Di giorno, era brutto, di sera, lugubre; di notte, sinistro.
D'estate, sul crepuscolo, si vedeva qua e là qualche vecchia, seduta ai piedi degli olmi, sur una panca infradiciata dalla pioggia. Quelle vecchie mendicavano volentieri.
Del resto, quel quartiere, che aveva piuttosto l'aspetto vecchiotto che antico, tendeva fin d'allora a trasformarsi e, già a quell'epoca, chi voleva vederlo doveva far presto. Ogni giorno qualche parte di quel complesso se ne andava. Oggi, da vent'anni a questa parte, sorge là la stazione della ferrovia d'Orléans, a fianco del vecchio sobborgo, e lo modifica; poiché ovunque si pone, sul limitare di una capitale, la stazione della ferrovia, muore un sobborgo e nasce una città. Sembra che intorno a questi grandi centri del movimento dei popoli, sotto la corsa di quelle possenti macchine, sotto il soffio di quei mostruosi cavali della civiltà che mangiano carbone e vomitano fuoco, la terra piena di germi frema e s'apra, per inghiottire le vecchie dimore degli uomini e lasciar uscire le nuove.

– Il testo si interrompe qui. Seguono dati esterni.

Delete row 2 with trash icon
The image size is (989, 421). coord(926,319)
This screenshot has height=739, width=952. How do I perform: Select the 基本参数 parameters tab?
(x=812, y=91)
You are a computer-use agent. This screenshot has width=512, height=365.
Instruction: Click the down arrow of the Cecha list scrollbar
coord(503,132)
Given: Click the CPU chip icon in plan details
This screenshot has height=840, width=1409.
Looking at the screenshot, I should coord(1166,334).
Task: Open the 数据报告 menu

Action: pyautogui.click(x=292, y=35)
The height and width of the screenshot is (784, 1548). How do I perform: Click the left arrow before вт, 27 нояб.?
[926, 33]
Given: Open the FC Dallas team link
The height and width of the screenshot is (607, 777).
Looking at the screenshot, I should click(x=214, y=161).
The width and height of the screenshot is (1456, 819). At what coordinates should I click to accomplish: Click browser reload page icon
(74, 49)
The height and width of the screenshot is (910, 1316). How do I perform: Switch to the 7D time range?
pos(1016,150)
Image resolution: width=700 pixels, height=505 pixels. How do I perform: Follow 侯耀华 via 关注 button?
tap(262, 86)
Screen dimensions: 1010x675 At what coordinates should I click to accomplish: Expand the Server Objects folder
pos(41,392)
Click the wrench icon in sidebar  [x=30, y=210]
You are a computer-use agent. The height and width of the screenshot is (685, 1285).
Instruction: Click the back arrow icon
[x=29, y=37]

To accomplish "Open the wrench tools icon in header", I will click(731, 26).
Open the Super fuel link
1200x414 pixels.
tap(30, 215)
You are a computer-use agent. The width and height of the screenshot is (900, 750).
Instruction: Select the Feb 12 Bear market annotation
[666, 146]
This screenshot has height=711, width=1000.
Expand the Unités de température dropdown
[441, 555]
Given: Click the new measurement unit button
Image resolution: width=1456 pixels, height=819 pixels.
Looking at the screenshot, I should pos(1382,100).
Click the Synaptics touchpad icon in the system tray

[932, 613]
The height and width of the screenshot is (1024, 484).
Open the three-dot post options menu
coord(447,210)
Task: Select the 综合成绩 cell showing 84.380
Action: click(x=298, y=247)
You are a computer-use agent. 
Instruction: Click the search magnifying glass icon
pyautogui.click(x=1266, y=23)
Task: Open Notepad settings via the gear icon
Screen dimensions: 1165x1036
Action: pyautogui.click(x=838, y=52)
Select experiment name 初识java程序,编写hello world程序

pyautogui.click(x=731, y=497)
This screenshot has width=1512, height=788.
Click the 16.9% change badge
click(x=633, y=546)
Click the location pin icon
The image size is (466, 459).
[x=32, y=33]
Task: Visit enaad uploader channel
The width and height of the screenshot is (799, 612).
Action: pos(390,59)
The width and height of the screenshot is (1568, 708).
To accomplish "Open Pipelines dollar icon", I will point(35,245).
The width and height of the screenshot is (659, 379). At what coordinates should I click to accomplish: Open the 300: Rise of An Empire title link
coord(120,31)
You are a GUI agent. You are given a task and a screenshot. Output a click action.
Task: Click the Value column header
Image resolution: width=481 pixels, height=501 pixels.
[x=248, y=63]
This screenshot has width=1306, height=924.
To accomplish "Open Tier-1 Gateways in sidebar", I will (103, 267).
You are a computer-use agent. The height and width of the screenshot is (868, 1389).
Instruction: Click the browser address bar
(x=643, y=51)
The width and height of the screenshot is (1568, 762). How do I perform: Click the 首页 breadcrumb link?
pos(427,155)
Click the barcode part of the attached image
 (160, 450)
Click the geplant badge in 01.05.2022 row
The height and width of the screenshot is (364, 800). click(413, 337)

Da quando la stazione dei treni d'Orléans ha invaso i terreni della Salpêtrière, le antiche viuzze contigue ai fossati di San Vittore e al Giardino Zoologico sussultano, violentemente attraversate come sono, tre o quattro volte al giorno, da quelle correnti di diligenze, di vetture da piazza e d'omnibus che, un dato momento, respingono le case a destra e a sinistra. Poiché certe cose, bizzarre ad enunciarsi, sono rigorosamente esatte; e come è vero il dire che nelle grandi città il sole fa vegetare e crescere le facciate delle case volte a mezzogiorno, così è certo che il passaggio frequente dei veicoli allarga le vie.